Había terminado la función y aún quedaban algunas horas para el crepúsculo, por lo que la Reina, cabalgando junto a Robert y seguida de algunas de sus damas y caballeros, había salido hacia el bosque. Entonces vi a Douglass Sheffield que paseaba sola por el jardín, y fui hacia ella.

Nos encontramos junto al lago como por casualidad, y la saludé.

—Sois Lady Essex, ¿verdad? —preguntó.

Contesté que sí, y pregunté si ella era Lady Sheffield.

—Deberíamos conocernos —continué—. Estamos emparentadas a través de la familia Howard.

Ella pertenecía a los Effingham Howard y era mi bisabuela, la esposa de Sir Thomas Bolena, quien pertenecía a la familia.

—Vaya, así que somos primas lejanas —añadí.

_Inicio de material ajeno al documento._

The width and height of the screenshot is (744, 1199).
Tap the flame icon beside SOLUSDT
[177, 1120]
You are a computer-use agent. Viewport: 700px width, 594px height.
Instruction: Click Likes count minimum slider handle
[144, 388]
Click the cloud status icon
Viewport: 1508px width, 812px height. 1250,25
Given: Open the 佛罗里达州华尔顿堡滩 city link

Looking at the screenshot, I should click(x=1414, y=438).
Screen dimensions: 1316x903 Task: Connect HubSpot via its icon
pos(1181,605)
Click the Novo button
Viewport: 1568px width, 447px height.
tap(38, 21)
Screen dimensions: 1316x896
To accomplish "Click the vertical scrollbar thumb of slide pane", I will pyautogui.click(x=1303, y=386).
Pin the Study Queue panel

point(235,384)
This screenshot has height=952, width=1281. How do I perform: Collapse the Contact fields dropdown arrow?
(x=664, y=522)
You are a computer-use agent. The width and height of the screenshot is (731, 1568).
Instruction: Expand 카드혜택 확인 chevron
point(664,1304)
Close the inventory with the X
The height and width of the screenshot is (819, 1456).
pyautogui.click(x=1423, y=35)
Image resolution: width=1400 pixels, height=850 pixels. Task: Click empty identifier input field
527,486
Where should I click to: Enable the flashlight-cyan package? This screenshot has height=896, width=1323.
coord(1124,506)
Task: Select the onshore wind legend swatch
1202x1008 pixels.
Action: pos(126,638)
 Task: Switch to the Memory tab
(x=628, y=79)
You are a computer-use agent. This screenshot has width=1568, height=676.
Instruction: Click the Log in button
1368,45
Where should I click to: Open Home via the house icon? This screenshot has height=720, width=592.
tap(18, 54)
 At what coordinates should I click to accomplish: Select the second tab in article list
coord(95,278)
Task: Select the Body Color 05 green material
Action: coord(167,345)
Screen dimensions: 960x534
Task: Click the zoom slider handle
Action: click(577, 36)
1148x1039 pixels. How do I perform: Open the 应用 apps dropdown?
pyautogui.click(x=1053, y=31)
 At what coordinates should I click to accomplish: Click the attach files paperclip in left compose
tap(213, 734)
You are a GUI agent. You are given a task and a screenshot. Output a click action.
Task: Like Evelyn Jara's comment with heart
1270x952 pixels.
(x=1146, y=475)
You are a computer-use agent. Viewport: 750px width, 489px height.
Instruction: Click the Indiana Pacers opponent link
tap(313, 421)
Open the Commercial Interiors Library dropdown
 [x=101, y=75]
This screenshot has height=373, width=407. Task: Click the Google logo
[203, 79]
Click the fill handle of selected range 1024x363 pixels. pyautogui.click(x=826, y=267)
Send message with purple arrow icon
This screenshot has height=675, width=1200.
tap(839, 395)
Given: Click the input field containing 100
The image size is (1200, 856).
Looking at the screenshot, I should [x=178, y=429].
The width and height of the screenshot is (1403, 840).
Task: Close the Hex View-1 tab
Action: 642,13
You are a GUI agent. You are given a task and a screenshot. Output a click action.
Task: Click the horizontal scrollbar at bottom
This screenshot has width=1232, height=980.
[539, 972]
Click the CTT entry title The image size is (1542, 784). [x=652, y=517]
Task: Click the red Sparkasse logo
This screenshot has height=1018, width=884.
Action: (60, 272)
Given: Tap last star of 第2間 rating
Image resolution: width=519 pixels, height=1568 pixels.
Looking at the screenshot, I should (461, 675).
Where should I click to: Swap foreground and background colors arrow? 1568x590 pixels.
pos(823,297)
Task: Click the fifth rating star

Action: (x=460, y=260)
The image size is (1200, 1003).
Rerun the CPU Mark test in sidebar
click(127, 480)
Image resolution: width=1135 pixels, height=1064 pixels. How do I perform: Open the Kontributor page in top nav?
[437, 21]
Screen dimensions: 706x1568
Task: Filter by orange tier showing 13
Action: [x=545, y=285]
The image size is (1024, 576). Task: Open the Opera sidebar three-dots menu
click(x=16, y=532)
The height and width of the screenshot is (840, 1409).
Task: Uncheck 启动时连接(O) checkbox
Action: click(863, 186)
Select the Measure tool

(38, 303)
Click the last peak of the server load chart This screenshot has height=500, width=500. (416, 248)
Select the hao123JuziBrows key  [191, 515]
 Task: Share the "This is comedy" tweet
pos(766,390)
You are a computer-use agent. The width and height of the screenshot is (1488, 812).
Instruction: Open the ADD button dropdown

La examiné detenidamente. Podía entender muy bien que Robert la hubiese considerado atractiva. Tenía el atractivo que poseían muchas mujeres de la familia Howard. Mi abuela María Bolena y Catalina Howard debían haber sido bastante parecidas. Ana Bolena tenía algo más: aquel inmenso atractivo físico más una veta calculadora que la hacía ambiciosa. Ana había calculado mal (por supuesto, había tenido que tratar con un hombre muy difícil) y había acabado decapitada, pero si hubiese sido algo más diestra en el manejo de sus asuntos y hubiese tenido un hijo, no tenía por qué haberle sucedido lo que le sucedió.

Douglass era, pues, del tipo suave, condescendiente, sensual, de las que no exigen nada a cambio de lo que dan. Las de su tipo, atraen inmediatamente al sexo opuesto, pero lo más frecuente es que la relación no sea perdurable.